## PROBLEM TO SOLVE
Write all of the entries out again exactly.

(Beginning of SUPPLIED MATERIAL)

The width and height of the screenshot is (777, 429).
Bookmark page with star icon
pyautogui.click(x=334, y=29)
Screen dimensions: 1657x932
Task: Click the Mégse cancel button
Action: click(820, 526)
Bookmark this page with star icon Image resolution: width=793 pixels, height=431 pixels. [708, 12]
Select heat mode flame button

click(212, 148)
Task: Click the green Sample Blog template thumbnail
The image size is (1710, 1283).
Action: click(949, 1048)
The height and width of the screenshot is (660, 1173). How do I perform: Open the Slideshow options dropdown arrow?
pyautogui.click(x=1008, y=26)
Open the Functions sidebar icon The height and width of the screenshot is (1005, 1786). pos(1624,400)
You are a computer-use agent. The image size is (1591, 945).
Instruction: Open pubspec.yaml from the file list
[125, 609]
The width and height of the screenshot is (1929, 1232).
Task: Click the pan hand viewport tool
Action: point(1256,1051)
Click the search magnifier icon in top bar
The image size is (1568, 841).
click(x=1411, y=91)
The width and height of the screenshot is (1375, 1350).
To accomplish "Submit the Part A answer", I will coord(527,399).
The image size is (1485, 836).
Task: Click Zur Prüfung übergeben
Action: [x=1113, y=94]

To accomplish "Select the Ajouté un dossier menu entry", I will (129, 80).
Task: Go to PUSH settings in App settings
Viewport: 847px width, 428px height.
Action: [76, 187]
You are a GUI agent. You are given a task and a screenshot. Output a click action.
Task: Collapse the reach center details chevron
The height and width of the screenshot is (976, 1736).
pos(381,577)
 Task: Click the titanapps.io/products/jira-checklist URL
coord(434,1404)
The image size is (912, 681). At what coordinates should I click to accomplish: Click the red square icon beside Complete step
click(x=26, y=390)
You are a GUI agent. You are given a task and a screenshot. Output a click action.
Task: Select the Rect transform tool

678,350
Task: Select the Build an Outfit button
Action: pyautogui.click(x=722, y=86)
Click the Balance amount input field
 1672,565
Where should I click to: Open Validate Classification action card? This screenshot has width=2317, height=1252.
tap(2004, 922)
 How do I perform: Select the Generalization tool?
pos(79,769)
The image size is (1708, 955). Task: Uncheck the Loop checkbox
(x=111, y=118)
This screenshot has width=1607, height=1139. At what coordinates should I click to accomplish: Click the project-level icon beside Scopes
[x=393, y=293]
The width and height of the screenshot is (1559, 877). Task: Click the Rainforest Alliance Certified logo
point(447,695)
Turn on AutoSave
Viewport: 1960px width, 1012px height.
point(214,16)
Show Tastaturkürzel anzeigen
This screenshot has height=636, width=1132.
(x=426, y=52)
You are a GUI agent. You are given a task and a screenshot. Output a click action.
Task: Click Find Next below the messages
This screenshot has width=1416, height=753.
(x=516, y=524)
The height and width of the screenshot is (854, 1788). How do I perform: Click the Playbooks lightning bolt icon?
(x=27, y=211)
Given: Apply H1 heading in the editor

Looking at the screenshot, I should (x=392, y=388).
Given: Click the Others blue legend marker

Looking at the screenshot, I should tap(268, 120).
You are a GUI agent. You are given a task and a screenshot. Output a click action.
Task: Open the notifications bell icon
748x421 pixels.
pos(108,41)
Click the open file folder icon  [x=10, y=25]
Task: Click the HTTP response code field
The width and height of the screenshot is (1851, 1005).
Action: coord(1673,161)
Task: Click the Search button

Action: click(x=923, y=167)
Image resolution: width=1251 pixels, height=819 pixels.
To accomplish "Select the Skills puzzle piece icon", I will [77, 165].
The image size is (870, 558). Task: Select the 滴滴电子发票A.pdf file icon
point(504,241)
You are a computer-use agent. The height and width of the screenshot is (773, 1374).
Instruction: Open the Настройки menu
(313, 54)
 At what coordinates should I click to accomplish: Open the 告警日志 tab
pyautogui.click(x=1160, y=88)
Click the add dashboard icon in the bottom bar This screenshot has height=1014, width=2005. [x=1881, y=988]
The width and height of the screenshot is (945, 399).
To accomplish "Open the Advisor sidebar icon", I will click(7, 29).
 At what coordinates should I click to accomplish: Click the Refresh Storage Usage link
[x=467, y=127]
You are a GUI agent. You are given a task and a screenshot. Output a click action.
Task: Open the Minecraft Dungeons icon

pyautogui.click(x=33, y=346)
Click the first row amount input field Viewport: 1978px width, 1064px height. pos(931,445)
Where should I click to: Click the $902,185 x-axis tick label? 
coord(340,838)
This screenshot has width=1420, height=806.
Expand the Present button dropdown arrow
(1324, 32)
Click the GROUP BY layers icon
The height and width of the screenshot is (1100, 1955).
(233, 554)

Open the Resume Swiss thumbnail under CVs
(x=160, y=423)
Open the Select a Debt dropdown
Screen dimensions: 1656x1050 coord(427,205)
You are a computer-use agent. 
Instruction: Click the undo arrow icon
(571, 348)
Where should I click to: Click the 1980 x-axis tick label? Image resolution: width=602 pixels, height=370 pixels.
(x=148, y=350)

(End of SUPPLIED MATERIAL)

## PROBLEM SOLUTION
The width and height of the screenshot is (777, 429).
Bookmark page with star icon
pyautogui.click(x=334, y=29)
Screen dimensions: 1657x932
Task: Click the Mégse cancel button
Action: click(820, 526)
Bookmark this page with star icon Image resolution: width=793 pixels, height=431 pixels. [708, 12]
Select heat mode flame button

click(212, 148)
Task: Click the green Sample Blog template thumbnail
The image size is (1710, 1283).
Action: click(949, 1048)
The height and width of the screenshot is (660, 1173). How do I perform: Open the Slideshow options dropdown arrow?
pyautogui.click(x=1008, y=26)
Open the Functions sidebar icon The height and width of the screenshot is (1005, 1786). pos(1624,400)
You are a computer-use agent. The image size is (1591, 945).
Instruction: Open pubspec.yaml from the file list
[125, 609]
The width and height of the screenshot is (1929, 1232).
Task: Click the pan hand viewport tool
Action: point(1256,1051)
Click the search magnifier icon in top bar
The image size is (1568, 841).
click(x=1411, y=91)
The width and height of the screenshot is (1375, 1350).
To accomplish "Submit the Part A answer", I will coord(527,399).
The image size is (1485, 836).
Task: Click Zur Prüfung übergeben
Action: [x=1113, y=94]

To accomplish "Select the Ajouté un dossier menu entry", I will (129, 80).
Task: Go to PUSH settings in App settings
Viewport: 847px width, 428px height.
Action: [76, 187]
You are a GUI agent. You are given a task and a screenshot. Output a click action.
Task: Collapse the reach center details chevron
The height and width of the screenshot is (976, 1736).
pos(381,577)
 Task: Click the titanapps.io/products/jira-checklist URL
coord(434,1404)
The image size is (912, 681). At what coordinates should I click to accomplish: Click the red square icon beside Complete step
click(x=26, y=390)
You are a GUI agent. You are given a task and a screenshot. Output a click action.
Task: Select the Rect transform tool

678,350
Task: Select the Build an Outfit button
Action: pyautogui.click(x=722, y=86)
Click the Balance amount input field
 1672,565
Where should I click to: Open Validate Classification action card? This screenshot has width=2317, height=1252.
tap(2004, 922)
 How do I perform: Select the Generalization tool?
pos(79,769)
The image size is (1708, 955). Task: Uncheck the Loop checkbox
(x=111, y=118)
This screenshot has width=1607, height=1139. At what coordinates should I click to accomplish: Click the project-level icon beside Scopes
[x=393, y=293]
The width and height of the screenshot is (1559, 877). Task: Click the Rainforest Alliance Certified logo
point(447,695)
Turn on AutoSave
Viewport: 1960px width, 1012px height.
point(214,16)
Show Tastaturkürzel anzeigen
This screenshot has height=636, width=1132.
(x=426, y=52)
You are a GUI agent. You are given a task and a screenshot. Output a click action.
Task: Click Find Next below the messages
This screenshot has width=1416, height=753.
(x=516, y=524)
The height and width of the screenshot is (854, 1788). How do I perform: Click the Playbooks lightning bolt icon?
(x=27, y=211)
Given: Apply H1 heading in the editor

Looking at the screenshot, I should (x=392, y=388).
Given: Click the Others blue legend marker

Looking at the screenshot, I should tap(268, 120).
You are a GUI agent. You are given a task and a screenshot. Output a click action.
Task: Open the notifications bell icon
748x421 pixels.
pos(108,41)
Click the open file folder icon  [x=10, y=25]
Task: Click the HTTP response code field
The width and height of the screenshot is (1851, 1005).
Action: coord(1673,161)
Task: Click the Search button

Action: click(x=923, y=167)
Image resolution: width=1251 pixels, height=819 pixels.
To accomplish "Select the Skills puzzle piece icon", I will [77, 165].
The image size is (870, 558). Task: Select the 滴滴电子发票A.pdf file icon
point(504,241)
You are a computer-use agent. The height and width of the screenshot is (773, 1374).
Instruction: Open the Настройки menu
(313, 54)
 At what coordinates should I click to accomplish: Open the 告警日志 tab
pyautogui.click(x=1160, y=88)
Click the add dashboard icon in the bottom bar This screenshot has height=1014, width=2005. [x=1881, y=988]
The width and height of the screenshot is (945, 399).
To accomplish "Open the Advisor sidebar icon", I will click(7, 29).
 At what coordinates should I click to accomplish: Click the Refresh Storage Usage link
[x=467, y=127]
You are a GUI agent. You are given a task and a screenshot. Output a click action.
Task: Open the Minecraft Dungeons icon

pyautogui.click(x=33, y=346)
Click the first row amount input field Viewport: 1978px width, 1064px height. pos(931,445)
Where should I click to: Click the $902,185 x-axis tick label? 
coord(340,838)
This screenshot has width=1420, height=806.
Expand the Present button dropdown arrow
(1324, 32)
Click the GROUP BY layers icon
The height and width of the screenshot is (1100, 1955).
(233, 554)

Open the Resume Swiss thumbnail under CVs
(x=160, y=423)
Open the Select a Debt dropdown
Screen dimensions: 1656x1050 coord(427,205)
You are a computer-use agent. 
Instruction: Click the undo arrow icon
(571, 348)
Where should I click to: Click the 1980 x-axis tick label? Image resolution: width=602 pixels, height=370 pixels.
(x=148, y=350)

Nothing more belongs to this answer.